Exercise aim - Once the line containing "Click the Price axis title" is found in the data below, repeat it and every later line exactly, leaving the pictures out.

Items listed in a dataset -
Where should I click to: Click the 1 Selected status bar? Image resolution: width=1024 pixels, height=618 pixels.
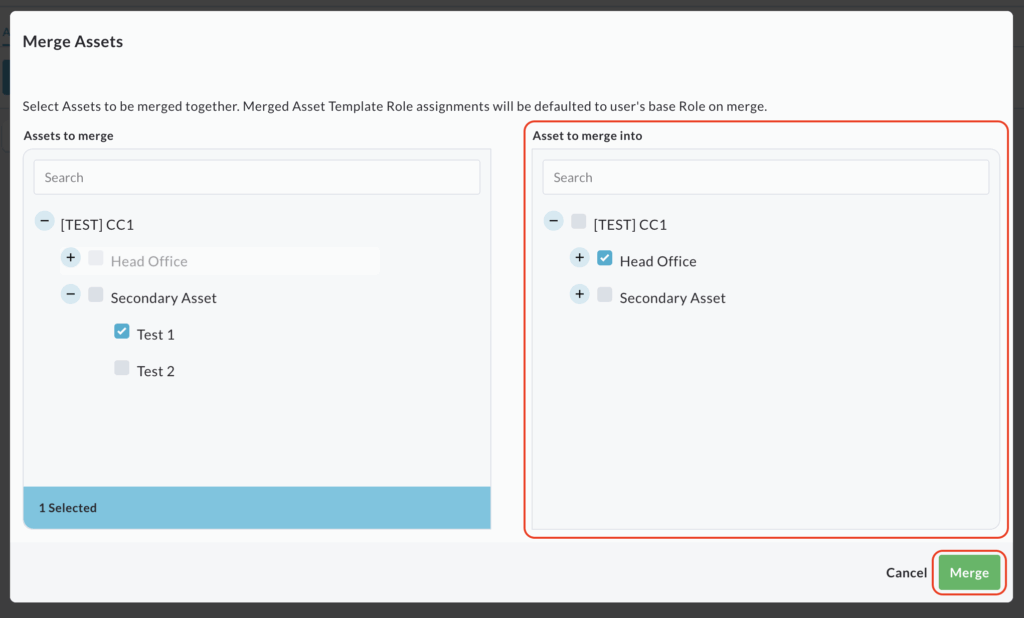pyautogui.click(x=257, y=508)
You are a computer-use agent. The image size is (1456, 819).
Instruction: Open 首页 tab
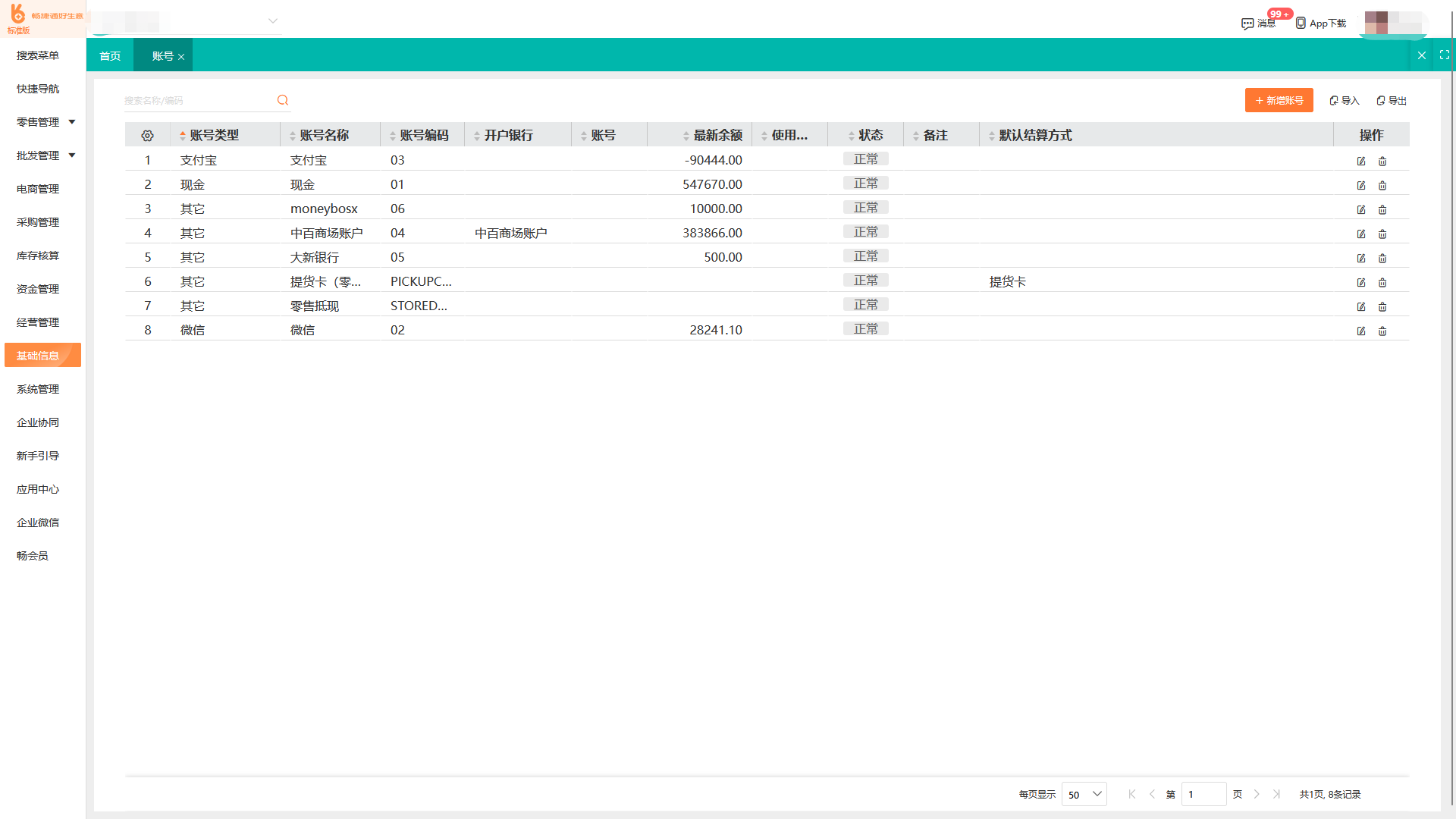click(x=109, y=55)
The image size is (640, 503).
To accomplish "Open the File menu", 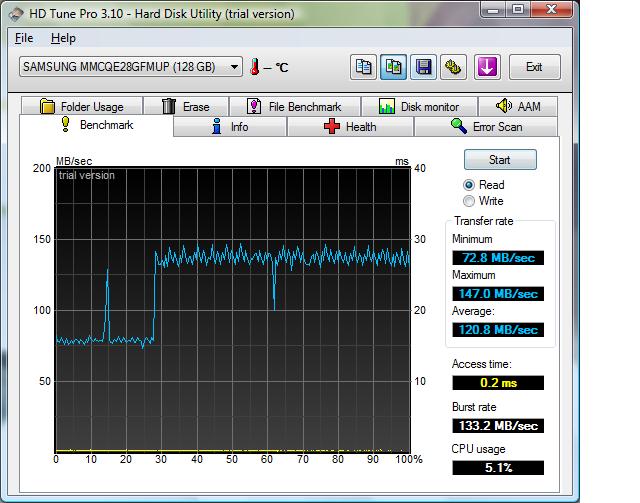I will pyautogui.click(x=24, y=38).
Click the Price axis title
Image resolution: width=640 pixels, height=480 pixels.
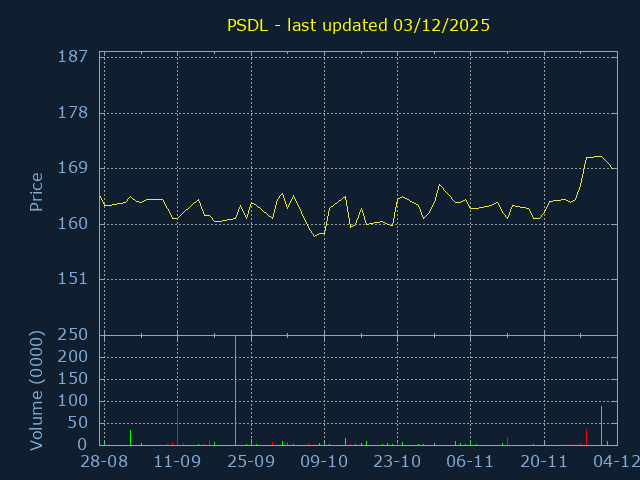pyautogui.click(x=36, y=192)
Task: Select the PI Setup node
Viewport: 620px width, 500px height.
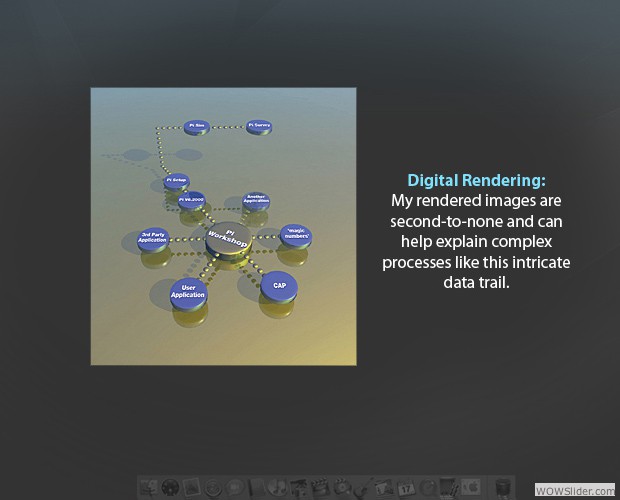Action: pos(176,181)
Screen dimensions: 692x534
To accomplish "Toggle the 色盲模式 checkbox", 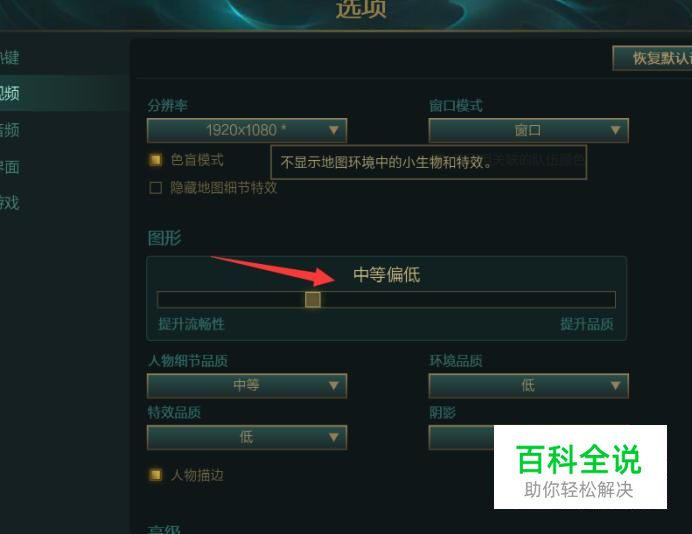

Task solution -
Click the Price axis title
Image resolution: width=640 pixels, height=480 pixels.
pyautogui.click(x=36, y=192)
Task: Select the PI Setup node
Viewport: 620px width, 500px height.
Action: pos(176,181)
Screen dimensions: 692x534
To accomplish "Toggle the 色盲模式 checkbox", 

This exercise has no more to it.